As one Twitter user documented in a comprehensive thread of videos, those boos, whistles, and monkey noises were loud enough for the TV broadcast microphones to pick up, and were aimed at Kean as well as the other black Juventus players on the pitch for the entire game. Some examples:
Clearly, this is racist. It is racist to target black people with monkey noises. It is racist to boo and whistle black players for no reason—Kean, Alex Sandro, and Blaise Matuidi have never done anything to raise the particular ire of Cagliari fans, and if anything Kean should be one of the more universally liked players across Serie A’s stadiums, seeing as he is Italy’s most promising young striker and scored two goals for the national team just over a week ago—other than their skin color. Clearly, this racist treatment was what Kean was responding to when he stood before the hostile crowd in triumphant defiance. But what’s not so clear, at least in the minds of some prominent figures in both Cagliari and Juventus, is that this kind of racist verbal assault is unacceptable.
Cagliari president Tommasso Giuliani did the most work trying to excuse the inexcusable.
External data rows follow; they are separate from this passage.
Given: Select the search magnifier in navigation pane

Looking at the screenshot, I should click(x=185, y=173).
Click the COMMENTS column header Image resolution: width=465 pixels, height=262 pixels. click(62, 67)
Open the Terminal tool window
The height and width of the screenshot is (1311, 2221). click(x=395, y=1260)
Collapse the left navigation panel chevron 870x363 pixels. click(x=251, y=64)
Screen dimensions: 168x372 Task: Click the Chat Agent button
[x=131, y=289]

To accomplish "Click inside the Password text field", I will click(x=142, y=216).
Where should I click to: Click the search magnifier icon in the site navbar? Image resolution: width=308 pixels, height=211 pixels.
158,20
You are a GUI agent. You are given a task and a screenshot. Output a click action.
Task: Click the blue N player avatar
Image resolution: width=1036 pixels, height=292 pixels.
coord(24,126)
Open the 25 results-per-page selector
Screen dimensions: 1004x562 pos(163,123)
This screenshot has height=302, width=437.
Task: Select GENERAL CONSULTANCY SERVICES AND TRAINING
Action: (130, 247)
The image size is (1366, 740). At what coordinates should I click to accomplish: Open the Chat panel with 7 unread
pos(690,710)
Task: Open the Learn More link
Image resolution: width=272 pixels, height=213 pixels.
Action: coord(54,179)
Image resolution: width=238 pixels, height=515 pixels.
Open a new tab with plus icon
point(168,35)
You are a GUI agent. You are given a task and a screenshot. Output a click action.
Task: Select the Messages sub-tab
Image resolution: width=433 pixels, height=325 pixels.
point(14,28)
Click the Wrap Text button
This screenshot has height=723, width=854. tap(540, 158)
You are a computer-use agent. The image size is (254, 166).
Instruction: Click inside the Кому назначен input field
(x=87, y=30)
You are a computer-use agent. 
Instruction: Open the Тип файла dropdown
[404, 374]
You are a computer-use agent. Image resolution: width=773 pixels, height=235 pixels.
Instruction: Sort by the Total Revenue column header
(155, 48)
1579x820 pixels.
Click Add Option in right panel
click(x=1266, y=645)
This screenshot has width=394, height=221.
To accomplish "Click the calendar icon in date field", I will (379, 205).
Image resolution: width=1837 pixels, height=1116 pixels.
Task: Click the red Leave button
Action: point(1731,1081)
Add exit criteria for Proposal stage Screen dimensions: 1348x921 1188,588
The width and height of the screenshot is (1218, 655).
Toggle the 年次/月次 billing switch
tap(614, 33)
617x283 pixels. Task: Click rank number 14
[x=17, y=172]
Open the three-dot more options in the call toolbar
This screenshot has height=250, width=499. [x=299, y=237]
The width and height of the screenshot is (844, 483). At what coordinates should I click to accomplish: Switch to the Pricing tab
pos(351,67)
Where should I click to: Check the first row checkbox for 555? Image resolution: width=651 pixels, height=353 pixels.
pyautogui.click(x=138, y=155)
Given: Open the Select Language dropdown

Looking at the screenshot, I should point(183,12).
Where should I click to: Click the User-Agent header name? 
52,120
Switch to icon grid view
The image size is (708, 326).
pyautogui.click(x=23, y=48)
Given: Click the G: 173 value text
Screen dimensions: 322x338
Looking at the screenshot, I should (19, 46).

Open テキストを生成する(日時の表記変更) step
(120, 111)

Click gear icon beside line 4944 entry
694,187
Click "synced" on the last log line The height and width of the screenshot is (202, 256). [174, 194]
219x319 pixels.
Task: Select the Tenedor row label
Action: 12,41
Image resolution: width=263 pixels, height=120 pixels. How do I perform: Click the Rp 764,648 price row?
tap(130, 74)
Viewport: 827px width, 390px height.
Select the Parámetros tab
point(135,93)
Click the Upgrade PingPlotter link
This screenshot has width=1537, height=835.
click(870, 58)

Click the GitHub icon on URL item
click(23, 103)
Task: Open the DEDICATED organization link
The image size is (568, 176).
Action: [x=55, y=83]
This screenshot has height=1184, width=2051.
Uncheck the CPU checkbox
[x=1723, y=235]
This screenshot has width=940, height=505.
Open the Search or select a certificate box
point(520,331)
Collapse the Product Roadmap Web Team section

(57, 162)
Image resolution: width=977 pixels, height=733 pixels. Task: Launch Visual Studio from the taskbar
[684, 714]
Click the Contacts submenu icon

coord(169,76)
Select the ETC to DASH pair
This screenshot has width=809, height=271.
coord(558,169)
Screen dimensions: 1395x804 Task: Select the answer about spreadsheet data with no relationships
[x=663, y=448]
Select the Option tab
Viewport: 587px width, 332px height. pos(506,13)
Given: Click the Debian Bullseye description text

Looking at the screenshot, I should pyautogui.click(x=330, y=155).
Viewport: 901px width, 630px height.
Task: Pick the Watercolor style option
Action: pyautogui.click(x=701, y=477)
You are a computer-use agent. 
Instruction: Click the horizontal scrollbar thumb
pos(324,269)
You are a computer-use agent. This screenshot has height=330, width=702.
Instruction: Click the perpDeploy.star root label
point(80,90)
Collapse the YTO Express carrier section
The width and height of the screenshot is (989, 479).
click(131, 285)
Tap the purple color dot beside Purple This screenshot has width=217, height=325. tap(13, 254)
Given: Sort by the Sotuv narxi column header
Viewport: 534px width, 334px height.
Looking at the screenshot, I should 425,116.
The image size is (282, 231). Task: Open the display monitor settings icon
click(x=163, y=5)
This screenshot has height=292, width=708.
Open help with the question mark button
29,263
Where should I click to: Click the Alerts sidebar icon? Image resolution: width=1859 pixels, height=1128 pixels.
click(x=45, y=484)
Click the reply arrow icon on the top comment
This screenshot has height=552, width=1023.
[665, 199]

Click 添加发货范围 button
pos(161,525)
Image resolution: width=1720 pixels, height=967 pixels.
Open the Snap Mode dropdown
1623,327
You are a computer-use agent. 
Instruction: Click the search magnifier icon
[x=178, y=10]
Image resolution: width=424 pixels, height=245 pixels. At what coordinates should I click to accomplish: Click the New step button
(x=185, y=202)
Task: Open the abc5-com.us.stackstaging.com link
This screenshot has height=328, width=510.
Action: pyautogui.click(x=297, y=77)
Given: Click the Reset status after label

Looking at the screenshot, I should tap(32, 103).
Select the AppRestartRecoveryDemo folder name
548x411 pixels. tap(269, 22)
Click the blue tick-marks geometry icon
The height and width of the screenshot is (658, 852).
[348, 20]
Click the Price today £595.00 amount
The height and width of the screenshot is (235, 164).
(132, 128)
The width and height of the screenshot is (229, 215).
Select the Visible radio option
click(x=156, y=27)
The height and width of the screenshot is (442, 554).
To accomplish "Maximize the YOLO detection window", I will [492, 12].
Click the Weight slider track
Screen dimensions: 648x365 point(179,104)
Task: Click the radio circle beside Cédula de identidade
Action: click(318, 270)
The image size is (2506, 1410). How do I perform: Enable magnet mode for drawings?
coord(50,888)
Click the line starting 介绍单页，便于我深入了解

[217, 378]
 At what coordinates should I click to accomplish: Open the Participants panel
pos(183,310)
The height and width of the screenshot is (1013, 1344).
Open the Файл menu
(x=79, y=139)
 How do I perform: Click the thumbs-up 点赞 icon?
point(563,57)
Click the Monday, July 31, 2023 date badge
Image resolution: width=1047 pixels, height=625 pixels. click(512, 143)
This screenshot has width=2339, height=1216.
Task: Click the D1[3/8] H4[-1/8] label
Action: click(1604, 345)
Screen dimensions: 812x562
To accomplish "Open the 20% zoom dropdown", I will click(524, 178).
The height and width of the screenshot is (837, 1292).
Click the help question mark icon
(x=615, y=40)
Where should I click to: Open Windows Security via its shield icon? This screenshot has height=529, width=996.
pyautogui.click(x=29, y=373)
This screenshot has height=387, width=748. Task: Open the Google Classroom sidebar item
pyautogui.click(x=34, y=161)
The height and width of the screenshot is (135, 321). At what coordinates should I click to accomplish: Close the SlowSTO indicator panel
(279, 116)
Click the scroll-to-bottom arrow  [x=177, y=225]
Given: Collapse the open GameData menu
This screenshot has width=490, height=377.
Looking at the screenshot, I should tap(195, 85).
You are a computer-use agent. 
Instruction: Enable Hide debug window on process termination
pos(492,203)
His argued that Kean was the one at fault for provoking the fans’ racism by standing quiet and still after he scored. “I don’t want people to start being self-righteous about it,” he told Sky Sports Italia in an interview, according to Football Italia. “If [Federico] Bernardeschi had celebrated like that, he would’ve been treated exactly the same way by our fans. If [Paulo] Dybala had the same drama queen antics after the goal that Matuidi did, he would’ve been treated exactly the same way.” Giuliani continued:
“We cannot go around calling the entire Cagliari crowd offensive things. If there were racist jeers, then our fans got it wrong, but it happened because of the celebration and would’ve happened even if the goalscorer had a different colour of skin.
“All I heard were whistles and jeers, but if you with your microphones picked up a few isolated racist insults, then of course those were wrong, but there’s no need to be self-righteous about it and cast a shadow over the entire Cagliari fanbase or the club.”
The president of a club with racist fans excusing those fans’ racism is predictable—sad, certainly, and stupid, too, but predictable. Less understandable was Kean’s own teammate, Leonardo Bonucci, making the same argument in his own postgame interview. From Football Italia:
“Kean knows that when he scores a goal, he has to focus on celebrating with his teammates. He knows he could’ve done something differently too,” Bonucci told Sky Sport Italia.
“There were racist jeers after the goal, Blaise heard it and was angered. I think the blame is 50-50, because Moise shouldn’t have done that and the Curva should not have reacted that way.
“We are professionals, we have to set the example and not provoke anyone.”
Thankfully, many soccer players around the world aren’t as dumb as Bonucci and have called him out. The most prominent has been Manchester City’s Raheem Sterling, who has emerged as one of the most thoughtful and outspoken opponents to racism in the sport. Not that Bonucci’s dumb ass deserves all that thoughtful of a response, mind:
Lyon’s Dutch forward Memphis Depay got in on the action by tweeting at Bonucci to express his “disappointment” in the Italian’s comments. Mario Balotelli, Paul Pogba, Patrice Evra, Kevin-Prince Boateng, Christian Benteke, and Christian Kabasele are some of the other fellow pros who backed Kean on social media. Juve teammate Matuidi defended Kean on the pitch by making the racist chants known to the referee, and also tweeted a message of support.
Juve manager Massimiliano Allegri’s comments were a little more dicy; he too contended that Kean’s celebration provoked the fans and that Kean shouldn’t have done that, but did clarify that Kean’s celebration “does not mean the idiots in the crowd and the way they reacted should be justified” and called for a protocol that would hand a lifetime ban to anyone caught making racist insults to players. And team captain Giorgio Chiellini said the right things in his postgame interview, explaining that Kean “did nothing” wrong and “certainly didn’t deserve the insults he received.”
What’s most troubling here is the lack of official response from Juventus as a whole. It’s all well and good for a few Juve players to say nice, supportive things about Kean in interviews and on social media, and for the coach to attempt, however clumsily, to stand up for his player. Still, you’d think the club itself would want to send an unequivocal message to the world that they will not stand for racist attacks against their players, and will not abide the kinds of sentiments Giuliani and Bonucci expressed.
Instead, all the club has done to address the matter is retweet Matuidi’s “#NoToRacism” message and send out a link to the interview in which Chiellini said Kean did nothing wrong. Apparently, the only thing Juventus and the club president feel strongly enough about to go on the record and state the party line is to deny a victim’s account of rape with it involves their biggest star, Cristiano Ronaldo.